Shapefile field limitations
Shapefiles have older format constraints, including:
- shortened field names
- multiple sidecar files such as
.shp,.shx,.dbf, and.prj - weaker support for long text and metadata
If possible, consider GeoJSON or GeoPackage for newer workflows.
Large files can be slow
Large parcel or boundary datasets may load slowly and be expensive to plot. Start by inspecting structure, columns, and row count before doing heavier operations.
Internal links
For the broader concept, see Python for GIS: What It Is and When to Use It.

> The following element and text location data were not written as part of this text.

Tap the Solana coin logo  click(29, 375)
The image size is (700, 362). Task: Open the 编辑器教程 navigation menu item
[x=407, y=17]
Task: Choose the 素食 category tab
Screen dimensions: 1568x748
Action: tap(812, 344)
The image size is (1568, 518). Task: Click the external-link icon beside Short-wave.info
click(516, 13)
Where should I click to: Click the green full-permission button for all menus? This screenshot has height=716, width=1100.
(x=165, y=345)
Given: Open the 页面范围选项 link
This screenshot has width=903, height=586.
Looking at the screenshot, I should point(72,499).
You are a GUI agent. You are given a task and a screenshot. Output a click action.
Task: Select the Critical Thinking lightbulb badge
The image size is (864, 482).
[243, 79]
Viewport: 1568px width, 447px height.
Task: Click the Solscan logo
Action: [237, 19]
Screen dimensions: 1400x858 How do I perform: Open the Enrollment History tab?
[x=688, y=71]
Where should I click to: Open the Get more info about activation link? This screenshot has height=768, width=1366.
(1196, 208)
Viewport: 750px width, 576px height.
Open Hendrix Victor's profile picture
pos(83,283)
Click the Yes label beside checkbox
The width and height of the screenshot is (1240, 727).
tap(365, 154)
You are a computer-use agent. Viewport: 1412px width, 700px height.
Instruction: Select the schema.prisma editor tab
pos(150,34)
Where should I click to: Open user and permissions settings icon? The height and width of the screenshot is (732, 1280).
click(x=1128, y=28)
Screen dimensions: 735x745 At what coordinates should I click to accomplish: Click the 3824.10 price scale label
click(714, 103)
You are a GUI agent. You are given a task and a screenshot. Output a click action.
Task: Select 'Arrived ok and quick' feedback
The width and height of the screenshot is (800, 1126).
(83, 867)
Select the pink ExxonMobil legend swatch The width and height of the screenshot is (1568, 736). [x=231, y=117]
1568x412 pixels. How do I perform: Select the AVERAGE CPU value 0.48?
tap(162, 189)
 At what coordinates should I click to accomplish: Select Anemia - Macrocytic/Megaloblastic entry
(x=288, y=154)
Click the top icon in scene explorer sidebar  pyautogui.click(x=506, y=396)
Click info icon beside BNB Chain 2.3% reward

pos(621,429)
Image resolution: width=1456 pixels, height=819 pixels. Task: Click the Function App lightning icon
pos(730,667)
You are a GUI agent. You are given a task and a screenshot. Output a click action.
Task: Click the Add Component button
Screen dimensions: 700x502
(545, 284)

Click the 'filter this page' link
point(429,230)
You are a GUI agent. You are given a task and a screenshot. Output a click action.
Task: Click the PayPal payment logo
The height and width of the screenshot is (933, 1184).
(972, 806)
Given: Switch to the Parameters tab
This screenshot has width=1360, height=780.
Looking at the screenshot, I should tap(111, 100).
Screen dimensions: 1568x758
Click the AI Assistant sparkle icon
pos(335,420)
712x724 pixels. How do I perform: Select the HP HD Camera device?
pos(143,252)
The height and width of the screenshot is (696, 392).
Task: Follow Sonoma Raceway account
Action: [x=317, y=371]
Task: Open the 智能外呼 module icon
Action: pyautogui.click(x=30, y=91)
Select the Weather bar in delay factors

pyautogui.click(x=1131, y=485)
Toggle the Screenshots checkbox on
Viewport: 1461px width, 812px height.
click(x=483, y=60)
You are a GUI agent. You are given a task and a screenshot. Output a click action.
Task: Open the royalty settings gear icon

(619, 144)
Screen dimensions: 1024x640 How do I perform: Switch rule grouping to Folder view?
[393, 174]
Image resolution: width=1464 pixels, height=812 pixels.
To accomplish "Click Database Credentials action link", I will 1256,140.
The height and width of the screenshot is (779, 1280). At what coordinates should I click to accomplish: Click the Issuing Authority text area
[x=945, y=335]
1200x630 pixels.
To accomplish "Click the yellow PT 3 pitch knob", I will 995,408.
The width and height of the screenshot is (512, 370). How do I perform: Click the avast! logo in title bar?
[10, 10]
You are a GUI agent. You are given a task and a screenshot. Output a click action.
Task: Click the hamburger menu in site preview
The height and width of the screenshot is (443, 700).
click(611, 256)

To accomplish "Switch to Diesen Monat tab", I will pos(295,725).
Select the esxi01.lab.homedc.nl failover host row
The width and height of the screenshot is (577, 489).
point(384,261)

For related tasks, see How to Read a Shapefile with GeoPandas and How to Read GeoJSON in Python with GeoPandas.
If your data does not line up or the CRS is unclear, see Coordinate Reference Systems (CRS) Explained for Python GIS.
FAQ
What is GeoPandas used for?
GeoPandas is used for working with vector spatial data in Python. Common tasks include reading shapefiles and GeoJSON, filtering features, checking CRS, plotting data, and exporting results.
What is the difference between pandas and GeoPandas?
pandas handles standard tabular data. GeoPandas adds a geometry column so the table can store and work with spatial features such as points, lines, and polygons.
Can GeoPandas read shapefiles and GeoJSON?
Yes. gpd.read_file() can read both shapefiles and GeoJSON, along with other vector formats supported by the installed GIS libraries.
How do I check the CRS of a GeoDataFrame?
Use the .crs attribute:
print(gdf.crs)
This shows the coordinate reference system if it is stored with the dataset.